Question

$$A$$ and $$B$$ are points $$(-2,0)$$ and $$(1,3)$$ on the curve $$ y=4-x^{2}$$. If the tangent at $$P$$ on the curve be parallel to chord AB, then co-ordinates of point $$P$$ are
A
$$ \left ( -\frac{1}{3}, \frac{5}{3} \right )$$
B
$$ \left ( \frac{1}{2}, -\frac{15}{4} \right )$$
C
$$ \left ( -\frac{1}{2}, \frac{15}{4} \right )$$
D
$$ \left ( -\frac{1}{3}, \frac{1}{5} \right )$$

Answer

**step1** Understanding the problem

The problem asks us to find the coordinates of a specific point, let's call it P, on the curve described by the equation $$y = 4 - x^2$$. The condition for this point P is that the line tangent to the curve at P must be parallel to the straight line segment (chord) connecting two other given points, A and B. Point A is at $$(-2, 0)$$ and point B is at $$(1, 3)$$.

**step2** Understanding the concept of parallel lines and slopes

In geometry, parallel lines are lines that never intersect. A key property of parallel lines is that they have the same slope. Therefore, to solve this problem, we need to ensure that the slope of the tangent line at point P is exactly equal to the slope of the chord AB.

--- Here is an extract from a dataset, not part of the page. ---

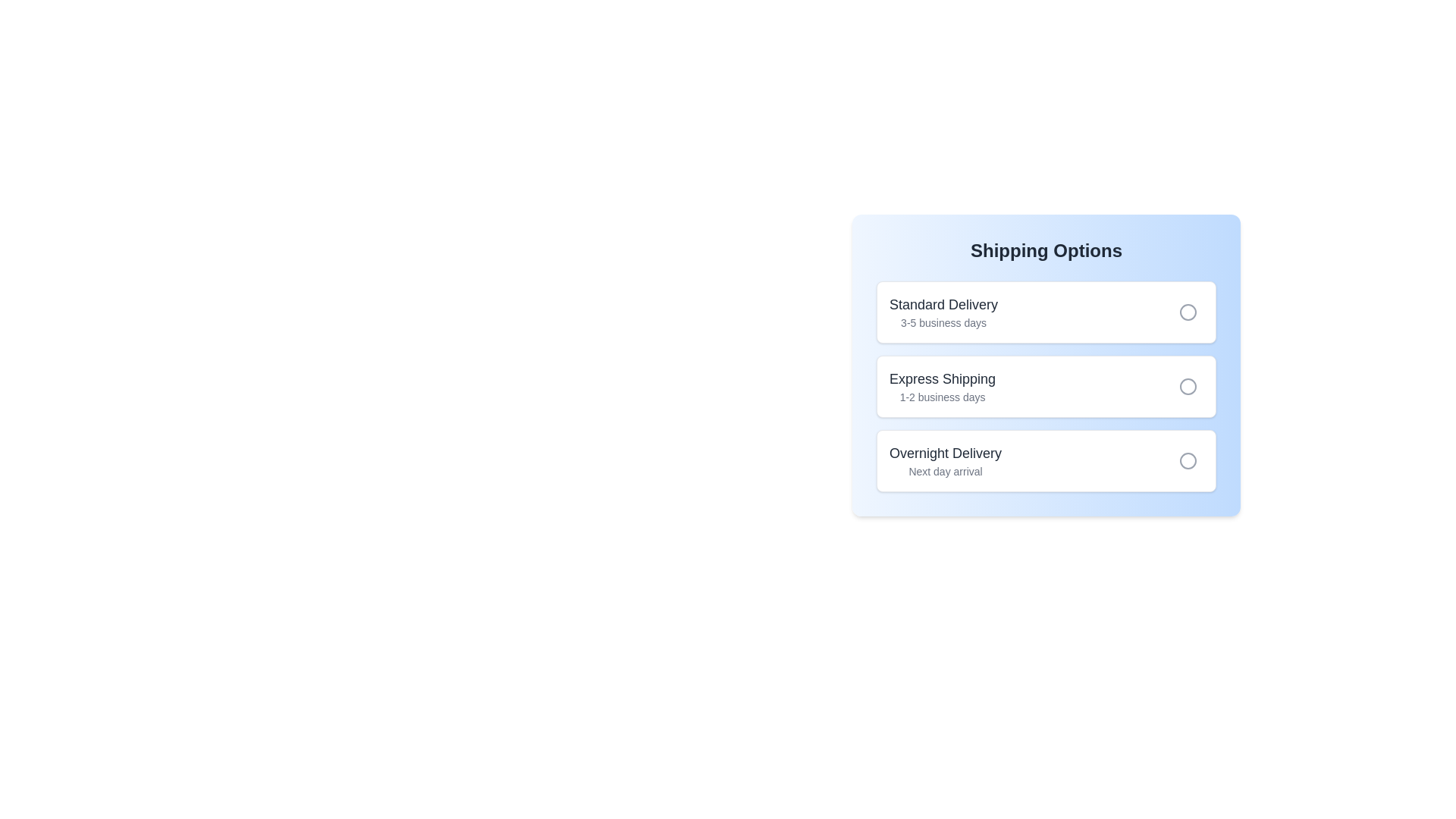 This screenshot has height=819, width=1456. What do you see at coordinates (1187, 460) in the screenshot?
I see `the third radio button in the vertical list` at bounding box center [1187, 460].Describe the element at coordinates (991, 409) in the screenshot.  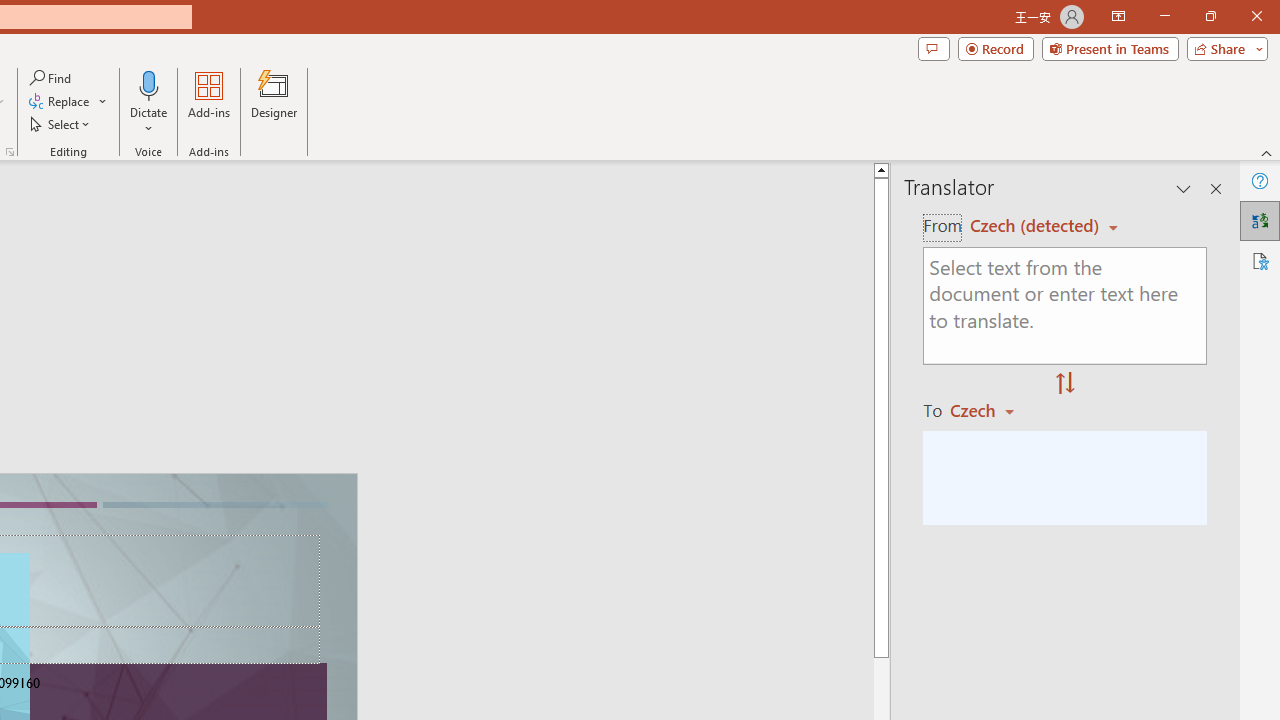
I see `'Czech'` at that location.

**step3** Calculating the slope of chord AB

The coordinates of point A are $$(x_1, y_1) = (-2, 0)$$ and point B are $$(x_2, y_2) = (1, 3)$$.
The slope of a straight line passing through two points is calculated using the formula:
$$m = \frac{\text{change in y}}{\text{change in x}} = \frac{y_2 - y_1}{x_2 - x_1}$$
Substitute the coordinates of A and B into the formula:
$$m_{AB} = \frac{3 - 0}{1 - (-2)}$$
$$m_{AB} = \frac{3}{1 + 2}$$
$$m_{AB} = \frac{3}{3}$$
$$m_{AB} = 1$$
So, the slope of the chord AB is 1.

**step4** Finding the slope of the tangent to the curve

For a given curve, the slope of the tangent line at any point is found by calculating the derivative of the curve's equation. The curve is given by $$y = 4 - x^2$$.
Using the rules of differentiation:
The derivative of a constant (like 4) is 0.
The derivative of $$x^n$$ is $$nx^{n-1}$$. So, the derivative of $$-x^2$$ is $$-2x^{2-1} = -2x$$.
Therefore, the derivative of $$y = 4 - x^2$$ with respect to x is:
$$\frac{dy}{dx} = 0 - 2x$$
$$\frac{dy}{dx} = -2x$$
This expression, $$-2x$$, represents the slope of the tangent line to the curve at any given x-coordinate.

**step5** Equating the slopes to find the x-coordinate of P

Since the tangent at P is parallel to chord AB, their slopes must be equal.
Slope of tangent at P $$= -2x$$
Slope of chord AB $$= 1$$
Setting them equal to each other:
$$-2x = 1$$
To find the value of x, we divide both sides of the equation by -2:
$$x = \frac{1}{-2}$$
$$x = -\frac{1}{2}$$
So, the x-coordinate of point P is $$-\frac{1}{2}$$.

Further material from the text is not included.